3. **Group Real and Imaginary Parts:** Now, let's separate everything that doesn't have an `i` (the real parts) from everything that does (the imaginary parts):
**Real Part:** `cos^3 θ - 3cos θ sin^2 θ`
**Imaginary Part:** `3cos^2 θ sin θ - sin^3 θ` (the `i` is factored out)
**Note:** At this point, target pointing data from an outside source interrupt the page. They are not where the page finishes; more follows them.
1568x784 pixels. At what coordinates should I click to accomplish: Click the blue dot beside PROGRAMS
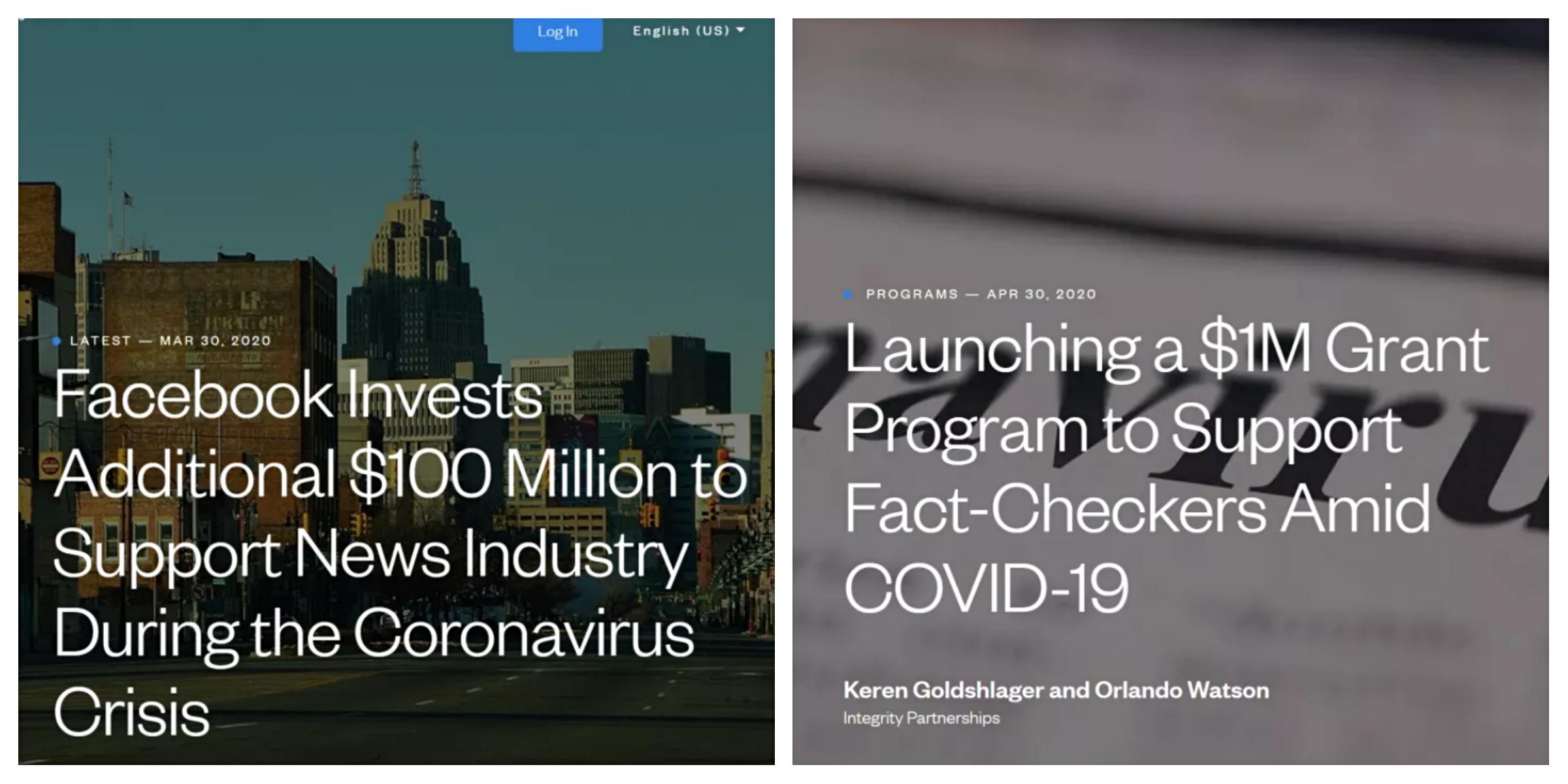pos(848,295)
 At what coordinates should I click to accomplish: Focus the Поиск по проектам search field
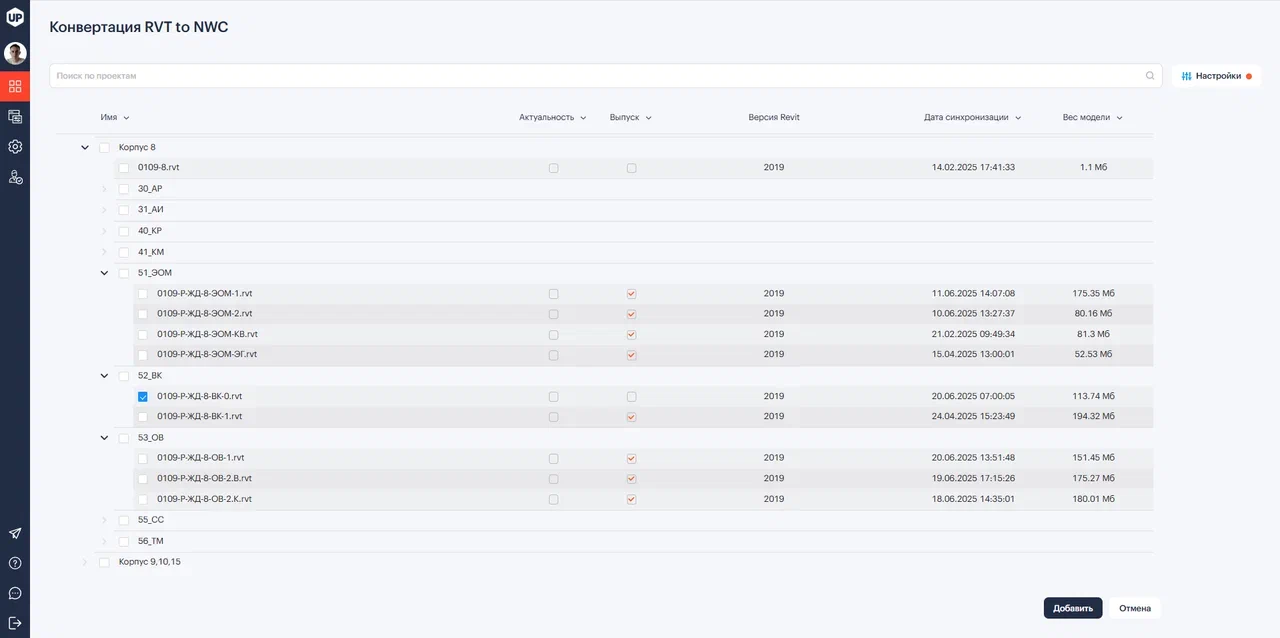600,76
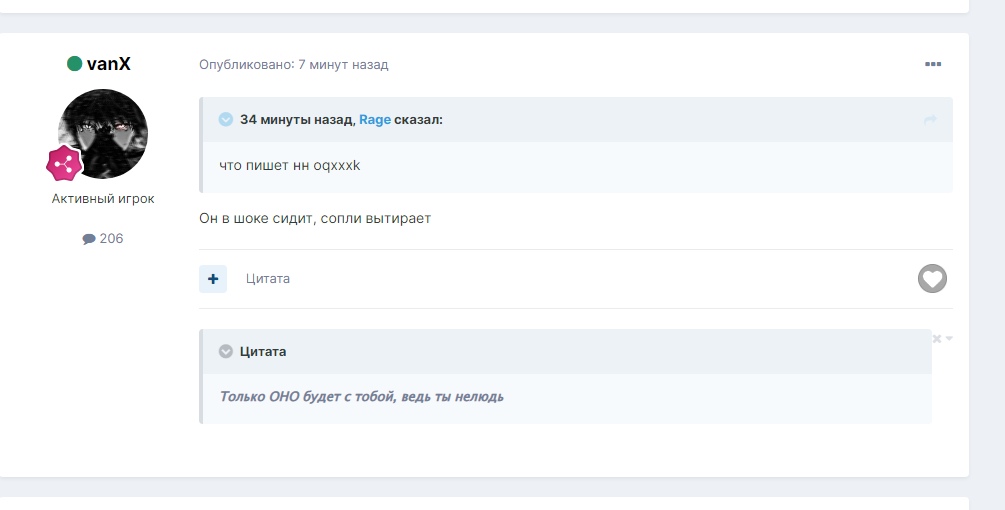The width and height of the screenshot is (1005, 510).
Task: Click the 'Активный игрок' rank label
Action: point(103,199)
4. **Equate with De Moivre's Theorem:** De Moivre's theorem tells us that `(cos θ + i sin θ)^3 = cos 3θ + i sin 3θ`.
So, we can match up our real parts and imaginary parts:
* `cos 3θ = cos^3 θ - 3cos θ sin^2 θ`
* `sin 3θ = 3cos^2 θ sin θ - sin^3 θ`

5. **Make them Super Neat (Simplify!):** We can make these formulas even nicer by using the identity `sin^2 θ + cos^2 θ = 1`. This means `sin^2 θ = 1 - cos^2 θ` and `cos^2 θ = 1 - sin^2 θ`.

* **For `cos 3θ`:**
`cos 3θ = cos^3 θ - 3cos θ sin^2 θ`
Substitute `sin^2 θ = 1 - cos^2 θ`:
`cos 3θ = cos^3 θ - 3cos θ (1 - cos^2 θ)`
`cos 3θ = cos^3 θ - 3cos θ + 3cos^3 θ`
`cos 3θ = 4cos^3 θ - 3cos θ` (Ta-da! Formula 1!)

* **For `sin 3θ`:**
`sin 3θ = 3cos^2 θ sin θ - sin^3 θ`
Substitute `cos^2 θ = 1 - sin^2 θ`:
`sin 3θ = 3(1 - sin^2 θ) sin θ - sin^3 θ`
`sin 3θ = 3sin θ - 3sin^3 θ - sin^3 θ`
`sin 3θ = 3sin θ - 4sin^3 θ` (Hooray! Formula 2!)

And that's how we find those triple argument properties using De Moivre's theorem! Pretty neat, right?